The lowdown on Dominican Republic
- Its capital city is Santo Domingo
- The official language is Spanish
- It shares the island of Hispaniola with Haiti
- Its beautiful landscapes are popular with tourists
- The climate is tropical and very rainy
Dreams and obstacles
Young players are one of the mainstays of the Dominican Republic project, as Passy went on to explain: “We’re going to see a generation that will take Dominican Republic far. We’re making a strong commitment and looking to 2026 with a very clear objective. In ten years, I see the country as a powerhouse in the Caribbean.
“The U-17 and U-20 national team coaches are on my coaching staff and we have a close relationship and are very well organised. Having them with me helps me bring talented young players through.”
Though the Covid-19 pandemic has put all Passy’s plans on hold, he hopes it is just a temporary inconvenience.
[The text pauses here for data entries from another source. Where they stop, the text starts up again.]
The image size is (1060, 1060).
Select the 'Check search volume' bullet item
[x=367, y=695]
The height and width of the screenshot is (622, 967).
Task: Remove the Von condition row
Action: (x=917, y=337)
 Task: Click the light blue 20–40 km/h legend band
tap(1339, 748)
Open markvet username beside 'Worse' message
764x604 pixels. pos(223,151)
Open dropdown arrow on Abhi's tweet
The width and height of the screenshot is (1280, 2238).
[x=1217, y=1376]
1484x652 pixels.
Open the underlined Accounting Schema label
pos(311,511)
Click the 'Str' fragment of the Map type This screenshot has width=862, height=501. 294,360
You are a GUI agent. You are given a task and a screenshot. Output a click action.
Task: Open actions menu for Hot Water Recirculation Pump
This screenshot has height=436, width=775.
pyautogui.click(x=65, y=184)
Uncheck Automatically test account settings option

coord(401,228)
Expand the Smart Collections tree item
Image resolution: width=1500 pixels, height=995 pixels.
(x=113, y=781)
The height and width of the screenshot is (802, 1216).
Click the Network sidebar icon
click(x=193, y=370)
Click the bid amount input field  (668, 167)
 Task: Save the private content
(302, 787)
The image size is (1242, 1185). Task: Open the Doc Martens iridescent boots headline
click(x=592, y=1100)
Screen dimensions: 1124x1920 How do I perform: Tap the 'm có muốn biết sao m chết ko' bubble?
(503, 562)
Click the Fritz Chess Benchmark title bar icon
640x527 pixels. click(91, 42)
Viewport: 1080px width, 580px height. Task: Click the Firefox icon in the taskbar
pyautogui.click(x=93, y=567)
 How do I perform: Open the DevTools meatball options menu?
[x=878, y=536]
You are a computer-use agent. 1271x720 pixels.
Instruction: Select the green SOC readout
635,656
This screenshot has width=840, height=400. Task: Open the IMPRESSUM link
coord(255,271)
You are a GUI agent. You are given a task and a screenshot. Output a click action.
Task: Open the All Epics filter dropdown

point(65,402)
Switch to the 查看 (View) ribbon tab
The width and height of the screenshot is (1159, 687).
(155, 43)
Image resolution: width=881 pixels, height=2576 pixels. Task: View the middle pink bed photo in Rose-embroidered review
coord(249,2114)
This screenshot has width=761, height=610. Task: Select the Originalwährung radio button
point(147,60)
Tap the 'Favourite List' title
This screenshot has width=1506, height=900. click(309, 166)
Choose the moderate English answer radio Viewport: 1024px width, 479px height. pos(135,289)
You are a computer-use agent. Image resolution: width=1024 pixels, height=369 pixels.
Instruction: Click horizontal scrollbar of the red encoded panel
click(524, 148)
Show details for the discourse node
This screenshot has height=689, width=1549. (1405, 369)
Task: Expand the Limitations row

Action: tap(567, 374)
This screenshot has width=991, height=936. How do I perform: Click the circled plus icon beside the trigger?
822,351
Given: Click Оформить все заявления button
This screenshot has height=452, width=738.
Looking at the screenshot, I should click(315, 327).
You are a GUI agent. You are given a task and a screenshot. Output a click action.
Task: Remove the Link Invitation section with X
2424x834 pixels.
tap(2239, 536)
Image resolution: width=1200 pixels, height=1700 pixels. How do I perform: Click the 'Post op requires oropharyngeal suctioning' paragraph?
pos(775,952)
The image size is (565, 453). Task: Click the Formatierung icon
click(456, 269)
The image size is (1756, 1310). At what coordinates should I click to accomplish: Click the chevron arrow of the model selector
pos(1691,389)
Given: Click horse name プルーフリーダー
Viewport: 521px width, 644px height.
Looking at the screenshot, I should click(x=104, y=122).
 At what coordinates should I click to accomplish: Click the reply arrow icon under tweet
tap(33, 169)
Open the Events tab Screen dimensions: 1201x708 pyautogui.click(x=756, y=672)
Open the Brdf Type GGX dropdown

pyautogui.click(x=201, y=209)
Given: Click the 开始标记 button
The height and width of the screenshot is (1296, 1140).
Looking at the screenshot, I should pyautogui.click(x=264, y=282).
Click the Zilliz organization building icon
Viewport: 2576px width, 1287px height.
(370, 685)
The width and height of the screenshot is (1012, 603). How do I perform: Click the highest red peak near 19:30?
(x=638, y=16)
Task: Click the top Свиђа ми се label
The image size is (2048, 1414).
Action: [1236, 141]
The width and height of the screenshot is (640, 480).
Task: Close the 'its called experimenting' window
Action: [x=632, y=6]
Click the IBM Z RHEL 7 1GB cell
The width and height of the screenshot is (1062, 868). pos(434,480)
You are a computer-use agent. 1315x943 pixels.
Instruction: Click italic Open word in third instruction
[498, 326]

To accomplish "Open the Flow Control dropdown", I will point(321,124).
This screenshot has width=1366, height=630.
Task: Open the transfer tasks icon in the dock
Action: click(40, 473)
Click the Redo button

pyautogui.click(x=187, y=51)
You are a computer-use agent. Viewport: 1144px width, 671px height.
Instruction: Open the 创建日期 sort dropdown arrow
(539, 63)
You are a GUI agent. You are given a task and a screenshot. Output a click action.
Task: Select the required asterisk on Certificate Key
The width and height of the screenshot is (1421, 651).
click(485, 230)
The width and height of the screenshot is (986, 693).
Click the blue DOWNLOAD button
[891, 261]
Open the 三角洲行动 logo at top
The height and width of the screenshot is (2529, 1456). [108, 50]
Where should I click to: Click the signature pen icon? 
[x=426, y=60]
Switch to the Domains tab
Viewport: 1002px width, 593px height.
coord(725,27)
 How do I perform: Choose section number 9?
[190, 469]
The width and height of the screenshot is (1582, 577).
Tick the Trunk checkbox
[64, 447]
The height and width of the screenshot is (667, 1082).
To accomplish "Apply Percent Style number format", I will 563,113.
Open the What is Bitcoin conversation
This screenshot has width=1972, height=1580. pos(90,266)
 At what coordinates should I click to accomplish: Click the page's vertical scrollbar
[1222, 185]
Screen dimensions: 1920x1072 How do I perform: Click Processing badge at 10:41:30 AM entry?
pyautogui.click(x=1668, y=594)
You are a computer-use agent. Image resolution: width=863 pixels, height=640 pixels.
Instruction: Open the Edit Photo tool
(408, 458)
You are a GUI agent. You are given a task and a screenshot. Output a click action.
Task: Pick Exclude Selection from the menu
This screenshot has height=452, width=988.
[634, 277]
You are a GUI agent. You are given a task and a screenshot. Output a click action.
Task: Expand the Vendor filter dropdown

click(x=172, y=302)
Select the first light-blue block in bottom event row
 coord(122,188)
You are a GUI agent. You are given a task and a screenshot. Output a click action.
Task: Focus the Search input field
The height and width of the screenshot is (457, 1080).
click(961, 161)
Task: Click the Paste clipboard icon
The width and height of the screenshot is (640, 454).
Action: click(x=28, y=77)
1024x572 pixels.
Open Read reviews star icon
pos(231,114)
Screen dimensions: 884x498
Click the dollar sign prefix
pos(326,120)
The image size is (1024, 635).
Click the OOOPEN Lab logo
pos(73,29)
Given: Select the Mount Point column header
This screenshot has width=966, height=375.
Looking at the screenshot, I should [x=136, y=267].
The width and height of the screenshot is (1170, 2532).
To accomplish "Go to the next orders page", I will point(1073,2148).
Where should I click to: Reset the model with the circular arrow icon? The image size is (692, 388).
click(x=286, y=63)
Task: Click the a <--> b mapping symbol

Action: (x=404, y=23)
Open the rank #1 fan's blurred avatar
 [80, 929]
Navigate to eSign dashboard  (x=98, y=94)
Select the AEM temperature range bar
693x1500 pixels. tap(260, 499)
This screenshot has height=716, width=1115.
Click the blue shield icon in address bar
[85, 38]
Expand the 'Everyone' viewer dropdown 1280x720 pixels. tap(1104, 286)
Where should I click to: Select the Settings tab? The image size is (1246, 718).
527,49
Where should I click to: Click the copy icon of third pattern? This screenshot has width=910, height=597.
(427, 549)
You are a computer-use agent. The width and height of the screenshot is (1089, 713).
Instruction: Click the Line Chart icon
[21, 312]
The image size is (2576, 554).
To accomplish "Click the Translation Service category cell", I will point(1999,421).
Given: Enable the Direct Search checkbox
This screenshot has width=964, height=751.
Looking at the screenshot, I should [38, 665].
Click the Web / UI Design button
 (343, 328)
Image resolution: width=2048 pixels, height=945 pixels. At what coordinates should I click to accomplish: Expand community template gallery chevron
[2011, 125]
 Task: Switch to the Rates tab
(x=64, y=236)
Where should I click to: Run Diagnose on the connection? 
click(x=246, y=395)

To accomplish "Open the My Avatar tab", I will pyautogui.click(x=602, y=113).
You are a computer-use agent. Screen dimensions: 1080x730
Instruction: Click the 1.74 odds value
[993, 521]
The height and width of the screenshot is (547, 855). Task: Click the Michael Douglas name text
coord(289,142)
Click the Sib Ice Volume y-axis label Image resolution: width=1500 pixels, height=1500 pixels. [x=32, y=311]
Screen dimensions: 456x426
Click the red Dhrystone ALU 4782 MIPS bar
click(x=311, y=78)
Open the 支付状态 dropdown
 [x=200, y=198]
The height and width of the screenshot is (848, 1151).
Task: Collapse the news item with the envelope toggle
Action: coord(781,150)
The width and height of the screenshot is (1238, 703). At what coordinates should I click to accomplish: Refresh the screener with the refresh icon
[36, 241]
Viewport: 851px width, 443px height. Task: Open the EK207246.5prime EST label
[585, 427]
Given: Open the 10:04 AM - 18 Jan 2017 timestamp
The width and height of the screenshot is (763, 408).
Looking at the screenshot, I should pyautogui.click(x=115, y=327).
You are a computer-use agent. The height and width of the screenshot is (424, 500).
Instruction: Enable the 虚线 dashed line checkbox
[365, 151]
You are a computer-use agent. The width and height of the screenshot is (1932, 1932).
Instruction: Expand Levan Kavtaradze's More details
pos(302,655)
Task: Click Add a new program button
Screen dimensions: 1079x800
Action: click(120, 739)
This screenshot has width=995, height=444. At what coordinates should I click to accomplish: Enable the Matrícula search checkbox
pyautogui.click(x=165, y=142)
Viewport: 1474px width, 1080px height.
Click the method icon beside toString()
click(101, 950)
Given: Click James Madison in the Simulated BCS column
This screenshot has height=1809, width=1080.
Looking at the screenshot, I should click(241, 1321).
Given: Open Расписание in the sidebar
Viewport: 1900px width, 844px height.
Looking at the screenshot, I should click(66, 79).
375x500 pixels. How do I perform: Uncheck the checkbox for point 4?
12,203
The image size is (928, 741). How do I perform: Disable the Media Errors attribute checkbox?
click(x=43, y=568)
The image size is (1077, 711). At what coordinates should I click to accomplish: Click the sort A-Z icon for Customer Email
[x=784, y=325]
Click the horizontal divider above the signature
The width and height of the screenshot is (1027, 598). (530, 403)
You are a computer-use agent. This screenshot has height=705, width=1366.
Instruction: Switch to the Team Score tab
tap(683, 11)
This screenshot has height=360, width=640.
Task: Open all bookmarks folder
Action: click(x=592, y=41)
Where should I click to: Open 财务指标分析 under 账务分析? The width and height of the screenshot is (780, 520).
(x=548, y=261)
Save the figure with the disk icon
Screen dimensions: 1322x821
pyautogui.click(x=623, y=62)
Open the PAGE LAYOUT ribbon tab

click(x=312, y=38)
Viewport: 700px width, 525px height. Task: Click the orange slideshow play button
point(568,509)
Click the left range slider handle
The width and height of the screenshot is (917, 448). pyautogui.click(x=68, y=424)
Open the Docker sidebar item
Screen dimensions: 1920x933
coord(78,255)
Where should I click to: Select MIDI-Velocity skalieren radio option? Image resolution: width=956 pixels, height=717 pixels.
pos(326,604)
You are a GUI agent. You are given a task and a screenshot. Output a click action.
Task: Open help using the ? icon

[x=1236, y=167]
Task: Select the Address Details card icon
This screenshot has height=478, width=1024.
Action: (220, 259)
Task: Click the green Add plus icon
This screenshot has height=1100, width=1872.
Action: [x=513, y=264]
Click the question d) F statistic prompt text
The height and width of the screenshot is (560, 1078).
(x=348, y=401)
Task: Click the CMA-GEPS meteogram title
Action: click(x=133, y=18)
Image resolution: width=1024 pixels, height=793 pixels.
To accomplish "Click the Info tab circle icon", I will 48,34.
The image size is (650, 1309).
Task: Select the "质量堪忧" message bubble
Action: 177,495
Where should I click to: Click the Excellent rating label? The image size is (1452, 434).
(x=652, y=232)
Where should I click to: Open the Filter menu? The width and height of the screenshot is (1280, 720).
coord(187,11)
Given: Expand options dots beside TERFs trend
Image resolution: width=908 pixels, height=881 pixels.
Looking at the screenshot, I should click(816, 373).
“We organised matches that we came close to playing and get-togethers that we came close to having, but in the end they didn’t take place. Let’s see what happens next year. My policy is never to make excuses. We’ve all suffered and we’re all starting from the same place, and we’ll be looking to qualify for Qatar.”
A hectic 2021
A busy schedule lies ahead and the project to take Dominican Republic football to the next level remains in place. 2021 will be crucial to making it happen and turning dreams into reality.
“I’m in charge of the full national team and the U-23s,” said Passy. “We’ve got the Olympic qualifiers and the World Cup qualifiers coming up in March, which is going to be a huge logistical challenge because we’ve got a very young national team.”
Passy had a pledge for the nation, however: “I want to say to the people of Dominican Republic that the time has come for us to all build this new era. We’ve all suffered in what has been a tough year and we all wanted to play more. We’re looking to the future with optimism because we’re going to fight very hard in 2021. The national team will be a machine in every match, both mentally and tactically.”